── DATA UNDER STUDY ──

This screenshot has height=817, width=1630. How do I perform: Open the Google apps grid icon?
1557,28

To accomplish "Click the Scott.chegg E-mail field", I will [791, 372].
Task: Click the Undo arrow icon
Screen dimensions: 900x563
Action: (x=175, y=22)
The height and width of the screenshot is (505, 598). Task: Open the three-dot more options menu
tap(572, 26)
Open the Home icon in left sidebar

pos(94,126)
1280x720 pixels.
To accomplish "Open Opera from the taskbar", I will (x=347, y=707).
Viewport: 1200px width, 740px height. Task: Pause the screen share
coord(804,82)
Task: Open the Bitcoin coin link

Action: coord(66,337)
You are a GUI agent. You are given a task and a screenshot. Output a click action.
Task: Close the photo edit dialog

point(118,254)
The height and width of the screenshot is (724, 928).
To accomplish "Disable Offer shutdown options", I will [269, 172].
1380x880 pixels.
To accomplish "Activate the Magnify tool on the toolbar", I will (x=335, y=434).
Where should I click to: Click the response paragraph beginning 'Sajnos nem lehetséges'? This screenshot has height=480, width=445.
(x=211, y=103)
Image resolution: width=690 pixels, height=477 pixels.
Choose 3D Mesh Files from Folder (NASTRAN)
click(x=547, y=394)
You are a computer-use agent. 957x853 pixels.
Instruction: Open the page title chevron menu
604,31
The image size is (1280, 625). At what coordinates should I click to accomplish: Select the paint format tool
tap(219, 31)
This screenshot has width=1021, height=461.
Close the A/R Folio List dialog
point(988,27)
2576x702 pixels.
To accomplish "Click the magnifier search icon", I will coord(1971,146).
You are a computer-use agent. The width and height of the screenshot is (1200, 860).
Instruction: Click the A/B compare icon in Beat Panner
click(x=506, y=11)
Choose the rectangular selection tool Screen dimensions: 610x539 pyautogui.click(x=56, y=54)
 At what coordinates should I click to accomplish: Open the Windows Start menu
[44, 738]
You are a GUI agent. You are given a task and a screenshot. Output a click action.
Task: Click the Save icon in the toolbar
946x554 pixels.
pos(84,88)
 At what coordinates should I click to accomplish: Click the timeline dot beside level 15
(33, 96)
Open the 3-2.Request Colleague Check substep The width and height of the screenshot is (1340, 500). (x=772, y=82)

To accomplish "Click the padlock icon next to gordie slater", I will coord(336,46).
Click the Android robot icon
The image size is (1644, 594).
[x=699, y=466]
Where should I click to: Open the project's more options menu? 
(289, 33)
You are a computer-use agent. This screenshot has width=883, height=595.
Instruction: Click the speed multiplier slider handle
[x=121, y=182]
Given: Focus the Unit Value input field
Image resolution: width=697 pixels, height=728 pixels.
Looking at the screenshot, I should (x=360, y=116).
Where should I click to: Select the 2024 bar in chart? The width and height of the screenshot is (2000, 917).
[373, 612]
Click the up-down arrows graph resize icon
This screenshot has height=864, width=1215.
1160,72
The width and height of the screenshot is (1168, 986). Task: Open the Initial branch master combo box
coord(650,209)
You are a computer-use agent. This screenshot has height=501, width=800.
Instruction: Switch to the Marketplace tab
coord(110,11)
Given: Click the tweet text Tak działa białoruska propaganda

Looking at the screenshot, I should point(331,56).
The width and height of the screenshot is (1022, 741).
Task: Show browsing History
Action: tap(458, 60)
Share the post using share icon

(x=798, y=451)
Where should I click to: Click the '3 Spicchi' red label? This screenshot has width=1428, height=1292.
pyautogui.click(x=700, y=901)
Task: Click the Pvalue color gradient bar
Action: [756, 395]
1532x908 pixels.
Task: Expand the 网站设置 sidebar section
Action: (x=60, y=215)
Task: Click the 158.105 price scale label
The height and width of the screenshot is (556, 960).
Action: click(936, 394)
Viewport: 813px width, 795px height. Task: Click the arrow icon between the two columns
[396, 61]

───

### EXERCISE DETAILS
Return the entries above exactly as they appear.

### SOLVED PROBLEM
This screenshot has height=817, width=1630. How do I perform: Open the Google apps grid icon?
1557,28

To accomplish "Click the Scott.chegg E-mail field", I will [791, 372].
Task: Click the Undo arrow icon
Screen dimensions: 900x563
Action: (x=175, y=22)
The height and width of the screenshot is (505, 598). Task: Open the three-dot more options menu
tap(572, 26)
Open the Home icon in left sidebar

pos(94,126)
1280x720 pixels.
To accomplish "Open Opera from the taskbar", I will (x=347, y=707).
Viewport: 1200px width, 740px height. Task: Pause the screen share
coord(804,82)
Task: Open the Bitcoin coin link

Action: coord(66,337)
You are a GUI agent. You are given a task and a screenshot. Output a click action.
Task: Close the photo edit dialog

point(118,254)
The height and width of the screenshot is (724, 928).
To accomplish "Disable Offer shutdown options", I will [269, 172].
1380x880 pixels.
To accomplish "Activate the Magnify tool on the toolbar", I will (x=335, y=434).
Where should I click to: Click the response paragraph beginning 'Sajnos nem lehetséges'? This screenshot has height=480, width=445.
(x=211, y=103)
Image resolution: width=690 pixels, height=477 pixels.
Choose 3D Mesh Files from Folder (NASTRAN)
click(x=547, y=394)
You are a computer-use agent. 957x853 pixels.
Instruction: Open the page title chevron menu
604,31
The image size is (1280, 625). At what coordinates should I click to accomplish: Select the paint format tool
tap(219, 31)
This screenshot has width=1021, height=461.
Close the A/R Folio List dialog
point(988,27)
2576x702 pixels.
To accomplish "Click the magnifier search icon", I will coord(1971,146).
You are a computer-use agent. The width and height of the screenshot is (1200, 860).
Instruction: Click the A/B compare icon in Beat Panner
click(x=506, y=11)
Choose the rectangular selection tool Screen dimensions: 610x539 pyautogui.click(x=56, y=54)
 At what coordinates should I click to accomplish: Open the Windows Start menu
[44, 738]
You are a GUI agent. You are given a task and a screenshot. Output a click action.
Task: Click the Save icon in the toolbar
946x554 pixels.
pos(84,88)
 At what coordinates should I click to accomplish: Click the timeline dot beside level 15
(33, 96)
Open the 3-2.Request Colleague Check substep The width and height of the screenshot is (1340, 500). (x=772, y=82)

To accomplish "Click the padlock icon next to gordie slater", I will coord(336,46).
Click the Android robot icon
The image size is (1644, 594).
[x=699, y=466]
Where should I click to: Open the project's more options menu? 
(289, 33)
You are a computer-use agent. This screenshot has width=883, height=595.
Instruction: Click the speed multiplier slider handle
[x=121, y=182]
Given: Focus the Unit Value input field
Image resolution: width=697 pixels, height=728 pixels.
Looking at the screenshot, I should (x=360, y=116).
Where should I click to: Select the 2024 bar in chart? The width and height of the screenshot is (2000, 917).
[373, 612]
Click the up-down arrows graph resize icon
This screenshot has height=864, width=1215.
1160,72
The width and height of the screenshot is (1168, 986). Task: Open the Initial branch master combo box
coord(650,209)
You are a computer-use agent. This screenshot has height=501, width=800.
Instruction: Switch to the Marketplace tab
coord(110,11)
Given: Click the tweet text Tak działa białoruska propaganda

Looking at the screenshot, I should point(331,56).
The width and height of the screenshot is (1022, 741).
Task: Show browsing History
Action: tap(458, 60)
Share the post using share icon

(x=798, y=451)
Where should I click to: Click the '3 Spicchi' red label? This screenshot has width=1428, height=1292.
pyautogui.click(x=700, y=901)
Task: Click the Pvalue color gradient bar
Action: [756, 395]
1532x908 pixels.
Task: Expand the 网站设置 sidebar section
Action: (x=60, y=215)
Task: Click the 158.105 price scale label
The height and width of the screenshot is (556, 960).
Action: click(936, 394)
Viewport: 813px width, 795px height. Task: Click the arrow icon between the two columns
[396, 61]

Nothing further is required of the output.